--- Task to carry out ---
Begin with the line that holds "This screenshot has height=924, width=1292.". Output it and all remaining lines of the material, verbatim, ending with the last.

--- Recorded information ---
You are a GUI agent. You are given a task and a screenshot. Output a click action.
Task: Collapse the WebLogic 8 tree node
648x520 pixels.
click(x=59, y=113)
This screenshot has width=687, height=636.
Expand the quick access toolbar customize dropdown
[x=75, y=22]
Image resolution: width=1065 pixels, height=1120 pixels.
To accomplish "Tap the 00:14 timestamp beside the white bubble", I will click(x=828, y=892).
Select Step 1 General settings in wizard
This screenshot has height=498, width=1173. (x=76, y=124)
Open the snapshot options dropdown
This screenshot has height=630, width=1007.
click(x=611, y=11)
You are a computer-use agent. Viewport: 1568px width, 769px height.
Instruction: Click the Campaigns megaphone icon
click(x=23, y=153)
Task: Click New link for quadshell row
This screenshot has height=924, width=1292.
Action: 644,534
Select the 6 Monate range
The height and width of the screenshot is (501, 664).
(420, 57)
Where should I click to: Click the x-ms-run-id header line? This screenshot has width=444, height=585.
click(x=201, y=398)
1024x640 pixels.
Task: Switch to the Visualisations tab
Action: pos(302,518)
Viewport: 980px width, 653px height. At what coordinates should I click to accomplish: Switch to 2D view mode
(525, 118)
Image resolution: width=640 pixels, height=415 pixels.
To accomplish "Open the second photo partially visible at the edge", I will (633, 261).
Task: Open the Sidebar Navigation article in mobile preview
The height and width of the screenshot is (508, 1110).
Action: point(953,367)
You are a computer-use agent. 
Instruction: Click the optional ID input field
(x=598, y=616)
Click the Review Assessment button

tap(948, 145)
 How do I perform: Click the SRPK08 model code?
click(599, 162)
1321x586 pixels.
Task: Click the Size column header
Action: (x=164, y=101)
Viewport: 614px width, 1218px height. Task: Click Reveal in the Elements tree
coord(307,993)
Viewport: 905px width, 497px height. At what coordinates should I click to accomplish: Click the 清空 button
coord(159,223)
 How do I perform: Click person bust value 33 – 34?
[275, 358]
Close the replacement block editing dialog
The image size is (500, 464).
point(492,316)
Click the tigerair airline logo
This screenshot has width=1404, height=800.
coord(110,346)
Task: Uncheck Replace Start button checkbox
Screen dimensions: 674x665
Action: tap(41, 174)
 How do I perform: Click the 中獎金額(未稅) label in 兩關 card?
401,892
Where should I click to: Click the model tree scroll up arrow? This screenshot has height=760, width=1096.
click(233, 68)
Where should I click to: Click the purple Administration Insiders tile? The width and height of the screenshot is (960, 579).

--- Solution to this exercise ---
This screenshot has height=924, width=1292.
Action: 644,534
Select the 6 Monate range
The height and width of the screenshot is (501, 664).
(420, 57)
Where should I click to: Click the x-ms-run-id header line? This screenshot has width=444, height=585.
click(x=201, y=398)
1024x640 pixels.
Task: Switch to the Visualisations tab
Action: pos(302,518)
Viewport: 980px width, 653px height. At what coordinates should I click to accomplish: Switch to 2D view mode
(525, 118)
Image resolution: width=640 pixels, height=415 pixels.
To accomplish "Open the second photo partially visible at the edge", I will (633, 261).
Task: Open the Sidebar Navigation article in mobile preview
The height and width of the screenshot is (508, 1110).
Action: point(953,367)
You are a computer-use agent. 
Instruction: Click the optional ID input field
(x=598, y=616)
Click the Review Assessment button

tap(948, 145)
 How do I perform: Click the SRPK08 model code?
click(599, 162)
1321x586 pixels.
Task: Click the Size column header
Action: (x=164, y=101)
Viewport: 614px width, 1218px height. Task: Click Reveal in the Elements tree
coord(307,993)
Viewport: 905px width, 497px height. At what coordinates should I click to accomplish: Click the 清空 button
coord(159,223)
 How do I perform: Click person bust value 33 – 34?
[275, 358]
Close the replacement block editing dialog
The image size is (500, 464).
point(492,316)
Click the tigerair airline logo
This screenshot has width=1404, height=800.
coord(110,346)
Task: Uncheck Replace Start button checkbox
Screen dimensions: 674x665
Action: tap(41, 174)
 How do I perform: Click the 中獎金額(未稅) label in 兩關 card?
401,892
Where should I click to: Click the model tree scroll up arrow? This screenshot has height=760, width=1096.
click(233, 68)
Where should I click to: Click the purple Administration Insiders tile? The width and height of the screenshot is (960, 579).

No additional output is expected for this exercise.